Regex matches all HTML tags except and

Question

Regex matches all HTML tags except and

I need to match and remove all tags using a regex in Perl. I have the following:

<\\??(?!p).+?>

But it still matches the closing tag  . Any hint on how to match the closing tag?

Note that this is done in xhtml.

+19

html regex perl

Xetius Aug 27 '08 at 10:41

source share

13 answers

If you insist on using a regular expression, something like this will work in most cases:

 # Remove all HTML except "p" tags $html =~ s{<(?>/?)(?:[^pP]|[pP][^\s>/])[^>]*>}{}g;

Explanation:

 s{ < # opening angled bracket (?>/?) # ratchet past optional / (?: [^pP] # non-p tag | # ...or... [pP][^\s>/] # longer tag that begins with p (eg, <pre>) ) [^>]* # everything until closing angled bracket > # closing angled bracket }{}gx; # replace with nothing, globally

But actually, save yourself headaches and use the parser instead. CPAN has several suitable modules. Here is an example of using the HTML :: TokeParser module that comes with the extremely capable HTML :: Parser CPAN Distribution:

 use strict; use HTML::TokeParser; my $parser = HTML::TokeParser->new('/some/file.html') or die "Could not open /some/file.html - $!"; while(my $t = $parser->get_token) { # Skip start or end tags that are not "p" tags next if(($t->[0] eq 'S' || $t->[0] eq 'E') && lc $t->[1] ne 'p'); # Print everything else normally (see HTML::TokeParser docs for explanation) if($t->[0] eq 'T') { print $t->[1]; } else { print $t->[-1]; } }

HTML :: Parser accepts input as a file name, open file descriptor, or string. Wrapping the above code in the library and creating a custom destination (i.e., not only print ing, as in the above), is not difficult. The result will be much more reliable, supported, and possibly faster (HTML :: Parser uses a C-based backend) than trying to use regular expressions.

+37

John Siracusa Aug 27 '08 at 12:31

source share

In my opinion, trying to parse HTML with anything other than an HTML parser just requires a world of pain. HTML is a very complex language (which is one of the main reasons XHTML was created, which is much simpler than HTML).

For example, this:

 <HTML / <HEAD / <TITLE / > / <P / >

- This is a 100% complete 100% valid HTML document. (Well, it lacks the DOCTYPE declaration, but other than that ...)

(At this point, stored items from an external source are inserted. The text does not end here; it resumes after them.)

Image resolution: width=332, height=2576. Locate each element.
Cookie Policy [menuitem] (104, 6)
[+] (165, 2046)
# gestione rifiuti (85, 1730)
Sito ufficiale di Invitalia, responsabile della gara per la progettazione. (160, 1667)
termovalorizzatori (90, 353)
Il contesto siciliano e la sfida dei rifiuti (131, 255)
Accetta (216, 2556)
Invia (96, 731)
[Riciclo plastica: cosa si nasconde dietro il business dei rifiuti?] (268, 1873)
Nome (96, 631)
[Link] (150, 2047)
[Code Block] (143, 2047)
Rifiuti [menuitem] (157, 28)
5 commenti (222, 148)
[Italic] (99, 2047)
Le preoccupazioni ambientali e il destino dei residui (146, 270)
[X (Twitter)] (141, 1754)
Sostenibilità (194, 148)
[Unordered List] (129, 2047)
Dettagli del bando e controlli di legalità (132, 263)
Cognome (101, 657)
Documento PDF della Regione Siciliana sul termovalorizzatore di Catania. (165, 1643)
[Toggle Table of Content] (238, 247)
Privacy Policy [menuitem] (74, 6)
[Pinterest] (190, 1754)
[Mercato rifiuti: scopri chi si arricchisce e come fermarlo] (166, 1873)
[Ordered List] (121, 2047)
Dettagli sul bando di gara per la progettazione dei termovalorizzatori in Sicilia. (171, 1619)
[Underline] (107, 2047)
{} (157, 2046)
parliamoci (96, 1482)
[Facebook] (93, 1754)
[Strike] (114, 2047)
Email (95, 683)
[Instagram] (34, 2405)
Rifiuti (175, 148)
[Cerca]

It is semantically equivalent

 <html> <head> <title> &gt; </title> </head> <body> <p> &gt; </p> </body> </html>

But it is, nonetheless, valid HTML that you have to deal with. Of course, you could develop a regular expression to parse it, but as others have said, using the actual HTML parser is just a lot simpler.

+16

Jörg W Mittag Aug 27 '08 at 14:01

source share

I used Xetius regex and it works great. Except for some of the generated tags that may be:
no spaces inside. I tried ti fix it with a simple? after \ s, and it looks like it works:

 <(?!\/?p(?=>|\s?.*>))\/?.*?>

I use it to clear tags from generated html text, so I added some more excluded tags:

 <(?!\/?(p|a|b|i|u|br)(?=>|\s?.*>))\/?.*?>

+3

y_nk May 28 '10 at 10:15

source share

Not sure why you want to do this - regular expression for HTML sanitation is not always the best method (you need to remember that you need to sanitize attributes, etc., remove javascript: hrefs and the like) ... but, regular expression to match HTML tags that are not  :

(<[^pP].*?>|</[^pP]>)

Verbose:

 ( < # < opening tag [^pP].*? # p non-p character, then non-greedy anything > # > closing tag | # ....or.... </ # </ [^pP] # a non-p tag > # > )

+3

dbr Aug 27 '08 at 12:17

source share

Since HTML is not a regular language

HTML is not HTML tags, and they can be adequately described by regular expressions.

+2

Konrad Rudolph Aug 27 '08 at 10:54

source share

Since HTML is not an ordinary language, I would not expect a regular expression to work very well with it. They can handle this task (although I'm not sure), but I would think about looking elsewhere; I am sure that perl should have some ready-made libraries for managing HTML.

Anyway, I would think that what you want to combine is equal to </? (p. + |. *) (\ s *. *)> not greed (I don't know the vagaries of the perl regexp syntax, so I can't help further). I assume that \ s means spaces. Probably no. In any case, you need something that matches the attributes that are offset from the tag name by spaces. But this is more complicated than when people often put unshielded angle brackets inside scripts and comments and maybe even quote attribute values that you don’t want to map to.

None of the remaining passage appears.